# Color Questions



## ProctorHillFarm (May 15, 2008)

This is going to sound silly- but I had some "buckskin" kids that I clipped tonight, and underneath the buckskin, they clipped out black. I mean, the cape wasnt present once they were clipped.
Is this still considered a true buckskin, or is there another term for it?
All of the true buckskin's Ive seen clip out with the same cape they have with a full coat.
Pictures for example:
Tassajara with a full hair coat: http://www.proctorhill.com/tassapage.htm
Tassajara clipped:









Kauboi with a full hair coat: http://www.proctorhill.com/kauboipage.htm
Kauboi clipped(terrible picture it was getting dark and I couldnt get him to hold still for a second!):


----------



## StaceyRosado (Oct 5, 2007)

yup still a buckskin - my doe does that too.


----------



## RunAround (Feb 17, 2008)

Yep, they are buckskins. I kind of like it when they loose the brown over their back when you shave.


----------



## ProctorHillFarm (May 15, 2008)

interesting! Ive never had that happen before- I particularly like the looks of the buckling clipped- hopefully I can get a picture tomorrow.
He is JET black and then the fawn colored markings on his legs- looks really nice. Much more interesting than "regular ol buckskin" no offense buckskin lovers :thumbup:


----------



## ChestnutGrove (Apr 30, 2009)

That happens with some buckskins  It will grow out buckskin. Part of my buckskins do that when shaved and others do not have a dark undercoat and still look like a classic buckskin - the doe is my profile - looks just like that when she is clipped too - clipping her makes no difference at all since her undercoat and the hairs close to her skin are the same color. 

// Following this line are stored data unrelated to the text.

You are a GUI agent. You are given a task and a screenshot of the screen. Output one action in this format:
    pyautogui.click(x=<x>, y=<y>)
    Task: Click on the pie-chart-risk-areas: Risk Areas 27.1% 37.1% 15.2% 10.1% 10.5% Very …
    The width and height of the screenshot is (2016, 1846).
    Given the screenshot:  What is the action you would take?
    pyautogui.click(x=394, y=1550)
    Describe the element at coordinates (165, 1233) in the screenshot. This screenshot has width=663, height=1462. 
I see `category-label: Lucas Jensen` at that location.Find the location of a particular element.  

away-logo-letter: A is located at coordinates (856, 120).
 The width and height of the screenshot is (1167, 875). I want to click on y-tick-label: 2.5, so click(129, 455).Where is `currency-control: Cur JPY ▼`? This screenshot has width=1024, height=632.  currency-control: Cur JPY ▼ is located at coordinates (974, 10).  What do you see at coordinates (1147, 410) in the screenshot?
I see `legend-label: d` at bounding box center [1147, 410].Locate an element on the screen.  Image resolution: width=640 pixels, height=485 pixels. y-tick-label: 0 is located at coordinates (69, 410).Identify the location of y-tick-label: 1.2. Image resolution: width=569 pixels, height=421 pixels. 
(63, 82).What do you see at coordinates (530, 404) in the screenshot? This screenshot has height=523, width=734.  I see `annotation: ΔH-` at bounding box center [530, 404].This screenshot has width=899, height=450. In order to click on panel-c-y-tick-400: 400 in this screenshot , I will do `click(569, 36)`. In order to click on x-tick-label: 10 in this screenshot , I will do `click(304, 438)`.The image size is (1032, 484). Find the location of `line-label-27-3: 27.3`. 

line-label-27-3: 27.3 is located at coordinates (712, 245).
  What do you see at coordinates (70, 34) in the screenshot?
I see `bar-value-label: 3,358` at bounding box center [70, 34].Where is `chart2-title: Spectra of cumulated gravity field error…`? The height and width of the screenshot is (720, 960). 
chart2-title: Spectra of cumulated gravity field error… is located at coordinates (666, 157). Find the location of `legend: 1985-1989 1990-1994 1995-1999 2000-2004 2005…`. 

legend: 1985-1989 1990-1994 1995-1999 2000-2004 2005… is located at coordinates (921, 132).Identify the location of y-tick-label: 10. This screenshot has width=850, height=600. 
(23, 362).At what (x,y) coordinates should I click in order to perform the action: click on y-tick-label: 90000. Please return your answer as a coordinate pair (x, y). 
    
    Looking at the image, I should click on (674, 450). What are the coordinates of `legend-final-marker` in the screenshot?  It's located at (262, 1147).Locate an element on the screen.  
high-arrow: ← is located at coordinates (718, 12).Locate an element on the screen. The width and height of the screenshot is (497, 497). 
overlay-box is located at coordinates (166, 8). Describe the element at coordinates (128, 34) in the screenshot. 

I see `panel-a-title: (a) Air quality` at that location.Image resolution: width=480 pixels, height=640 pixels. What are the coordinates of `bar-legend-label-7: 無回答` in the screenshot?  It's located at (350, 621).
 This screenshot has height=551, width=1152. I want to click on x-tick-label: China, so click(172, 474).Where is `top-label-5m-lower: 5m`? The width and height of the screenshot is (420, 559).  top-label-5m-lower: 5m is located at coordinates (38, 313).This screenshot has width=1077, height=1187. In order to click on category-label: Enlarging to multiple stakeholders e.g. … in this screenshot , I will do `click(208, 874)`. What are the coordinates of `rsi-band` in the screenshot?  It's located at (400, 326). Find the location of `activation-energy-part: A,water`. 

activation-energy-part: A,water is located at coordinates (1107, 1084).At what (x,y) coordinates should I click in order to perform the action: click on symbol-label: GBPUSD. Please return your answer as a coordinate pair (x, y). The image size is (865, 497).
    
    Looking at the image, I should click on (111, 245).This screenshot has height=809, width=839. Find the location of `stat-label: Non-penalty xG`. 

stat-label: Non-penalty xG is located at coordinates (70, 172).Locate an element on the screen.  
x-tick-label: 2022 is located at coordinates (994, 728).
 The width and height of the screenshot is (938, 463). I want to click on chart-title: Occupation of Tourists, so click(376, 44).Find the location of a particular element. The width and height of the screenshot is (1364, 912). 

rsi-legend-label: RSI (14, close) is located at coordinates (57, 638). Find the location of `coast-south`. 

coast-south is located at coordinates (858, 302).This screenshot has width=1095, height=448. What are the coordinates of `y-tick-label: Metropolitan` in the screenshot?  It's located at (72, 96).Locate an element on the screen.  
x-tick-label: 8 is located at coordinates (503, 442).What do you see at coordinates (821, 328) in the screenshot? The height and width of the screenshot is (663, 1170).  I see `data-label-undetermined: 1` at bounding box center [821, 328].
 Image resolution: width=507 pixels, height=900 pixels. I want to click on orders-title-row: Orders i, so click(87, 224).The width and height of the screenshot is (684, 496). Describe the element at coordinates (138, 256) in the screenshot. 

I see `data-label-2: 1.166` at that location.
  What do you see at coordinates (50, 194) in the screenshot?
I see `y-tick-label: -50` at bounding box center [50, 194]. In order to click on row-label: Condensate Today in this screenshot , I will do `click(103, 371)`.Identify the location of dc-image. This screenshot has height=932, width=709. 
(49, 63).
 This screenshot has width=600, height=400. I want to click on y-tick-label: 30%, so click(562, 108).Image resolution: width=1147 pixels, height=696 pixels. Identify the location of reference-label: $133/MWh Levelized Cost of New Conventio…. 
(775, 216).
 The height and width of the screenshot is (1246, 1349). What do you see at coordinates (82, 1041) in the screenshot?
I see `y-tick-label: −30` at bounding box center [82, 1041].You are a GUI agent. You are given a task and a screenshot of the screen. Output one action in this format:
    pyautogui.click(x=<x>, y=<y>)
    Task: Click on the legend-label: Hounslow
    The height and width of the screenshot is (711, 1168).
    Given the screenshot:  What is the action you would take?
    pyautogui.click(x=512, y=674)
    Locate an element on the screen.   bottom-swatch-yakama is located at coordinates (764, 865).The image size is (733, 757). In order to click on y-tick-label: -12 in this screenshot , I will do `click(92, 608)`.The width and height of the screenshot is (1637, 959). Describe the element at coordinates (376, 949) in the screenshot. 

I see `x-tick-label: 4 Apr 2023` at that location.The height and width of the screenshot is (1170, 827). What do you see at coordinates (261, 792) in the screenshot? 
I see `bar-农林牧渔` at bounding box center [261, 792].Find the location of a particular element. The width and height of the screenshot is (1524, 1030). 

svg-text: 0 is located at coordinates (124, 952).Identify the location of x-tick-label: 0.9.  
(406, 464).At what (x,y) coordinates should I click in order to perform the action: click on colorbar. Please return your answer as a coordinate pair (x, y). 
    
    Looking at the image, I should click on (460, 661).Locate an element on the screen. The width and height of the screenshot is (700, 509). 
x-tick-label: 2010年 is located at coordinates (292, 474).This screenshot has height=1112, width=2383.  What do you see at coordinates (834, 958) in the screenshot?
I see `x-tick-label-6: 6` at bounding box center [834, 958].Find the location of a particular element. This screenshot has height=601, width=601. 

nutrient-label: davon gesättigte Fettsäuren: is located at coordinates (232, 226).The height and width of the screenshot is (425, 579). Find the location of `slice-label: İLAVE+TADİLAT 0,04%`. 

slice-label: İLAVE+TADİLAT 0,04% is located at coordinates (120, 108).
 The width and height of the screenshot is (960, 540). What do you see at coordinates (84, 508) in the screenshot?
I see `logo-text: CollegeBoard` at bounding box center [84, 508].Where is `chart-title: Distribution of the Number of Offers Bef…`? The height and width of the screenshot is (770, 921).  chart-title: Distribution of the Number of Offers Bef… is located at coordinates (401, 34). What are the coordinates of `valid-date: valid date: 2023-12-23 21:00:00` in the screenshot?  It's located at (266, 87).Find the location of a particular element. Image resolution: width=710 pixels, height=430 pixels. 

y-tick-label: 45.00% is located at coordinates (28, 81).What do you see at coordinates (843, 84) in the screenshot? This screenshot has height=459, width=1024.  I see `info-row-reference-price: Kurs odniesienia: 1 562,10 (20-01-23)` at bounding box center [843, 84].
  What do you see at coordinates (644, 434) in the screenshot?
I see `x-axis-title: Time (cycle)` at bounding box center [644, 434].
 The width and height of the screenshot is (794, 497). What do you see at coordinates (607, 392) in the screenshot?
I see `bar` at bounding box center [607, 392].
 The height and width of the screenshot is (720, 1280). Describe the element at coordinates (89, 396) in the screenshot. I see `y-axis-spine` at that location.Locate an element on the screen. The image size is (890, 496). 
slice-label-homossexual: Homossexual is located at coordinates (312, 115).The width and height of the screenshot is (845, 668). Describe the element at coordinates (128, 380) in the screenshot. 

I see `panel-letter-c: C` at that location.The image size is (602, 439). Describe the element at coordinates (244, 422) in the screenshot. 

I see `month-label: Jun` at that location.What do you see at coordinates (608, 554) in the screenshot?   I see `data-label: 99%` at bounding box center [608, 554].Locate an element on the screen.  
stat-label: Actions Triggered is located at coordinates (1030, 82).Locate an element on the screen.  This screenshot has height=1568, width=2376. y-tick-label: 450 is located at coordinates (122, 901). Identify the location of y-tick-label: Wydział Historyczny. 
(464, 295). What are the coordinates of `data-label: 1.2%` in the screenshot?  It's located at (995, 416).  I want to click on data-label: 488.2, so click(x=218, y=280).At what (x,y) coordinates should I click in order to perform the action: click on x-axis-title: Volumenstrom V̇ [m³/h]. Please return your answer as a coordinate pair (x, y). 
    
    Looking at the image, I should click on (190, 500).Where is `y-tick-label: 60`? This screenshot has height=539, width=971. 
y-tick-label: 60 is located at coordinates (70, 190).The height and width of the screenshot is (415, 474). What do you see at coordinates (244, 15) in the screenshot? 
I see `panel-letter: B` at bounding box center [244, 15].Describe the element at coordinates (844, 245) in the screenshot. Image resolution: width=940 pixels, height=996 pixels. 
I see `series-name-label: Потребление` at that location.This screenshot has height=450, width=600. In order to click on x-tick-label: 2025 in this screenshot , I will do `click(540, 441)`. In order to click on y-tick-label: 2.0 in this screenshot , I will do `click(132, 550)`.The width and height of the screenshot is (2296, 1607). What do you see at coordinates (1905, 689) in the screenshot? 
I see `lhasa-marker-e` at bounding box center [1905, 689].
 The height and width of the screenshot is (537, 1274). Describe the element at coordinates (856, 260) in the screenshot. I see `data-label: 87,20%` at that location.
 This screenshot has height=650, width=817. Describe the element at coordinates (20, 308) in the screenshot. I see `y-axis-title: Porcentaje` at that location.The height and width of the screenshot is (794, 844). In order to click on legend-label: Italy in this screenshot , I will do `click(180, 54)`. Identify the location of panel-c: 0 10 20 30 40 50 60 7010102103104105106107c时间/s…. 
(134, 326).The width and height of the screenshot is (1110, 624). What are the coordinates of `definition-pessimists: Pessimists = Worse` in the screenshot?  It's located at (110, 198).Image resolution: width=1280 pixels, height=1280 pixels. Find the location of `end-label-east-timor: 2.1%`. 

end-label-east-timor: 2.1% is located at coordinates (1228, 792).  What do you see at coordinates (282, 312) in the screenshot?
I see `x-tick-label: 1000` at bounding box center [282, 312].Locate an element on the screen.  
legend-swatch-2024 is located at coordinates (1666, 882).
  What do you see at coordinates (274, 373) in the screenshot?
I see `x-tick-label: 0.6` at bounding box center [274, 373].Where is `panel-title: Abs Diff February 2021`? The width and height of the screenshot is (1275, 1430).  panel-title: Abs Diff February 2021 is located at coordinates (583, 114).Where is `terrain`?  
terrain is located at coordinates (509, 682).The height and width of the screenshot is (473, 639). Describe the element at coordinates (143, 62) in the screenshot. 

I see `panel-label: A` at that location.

Two pretty kids no matter the color!

Deidre :horse:


----------



## ProctorHillFarm (May 15, 2008)

Here is a much better picture of my little buckling in the second photo! :greengrin:


----------



## ChestnutGrove (Apr 30, 2009)

He is a pretty thing! You can still see his buckskin pattern too in that photo - in a week or two you will start seeing his buckskin pattern.

Deidre :horse:


----------



## mnspinner (Aug 13, 2008)

It always amazes me how some goats can show entirely different color and patterns when clipped!


----------



## ChestnutGrove (Apr 30, 2009)

I know! My now 10 year old Alpine Janine I hated clipping as a kid as she would be GREY - she is a lovely two tone chamoisee with a red hue over her entire body - but that was at the tip of her hair  Janine was the one goat that I felt looked best clipped the day before the show - not like it mattered on her color anyways! As Janine got older she clipped down to a tan - but never as pretty as before she was clipped.









Janine at 4 years old clipped









Janine as a yearling unclipped to show her color.

Deidre :horse:


----------



## yonderhill (Jan 15, 2009)

Our buckskin Noggin clips out like a buckskin, but this winter about a month after concieving she lost all brown and was completely black, 3 days after kidding she started getting her brown back and now 7 weeks post kiddng she is a buckskin again.. Very Strange!

Jennah


----------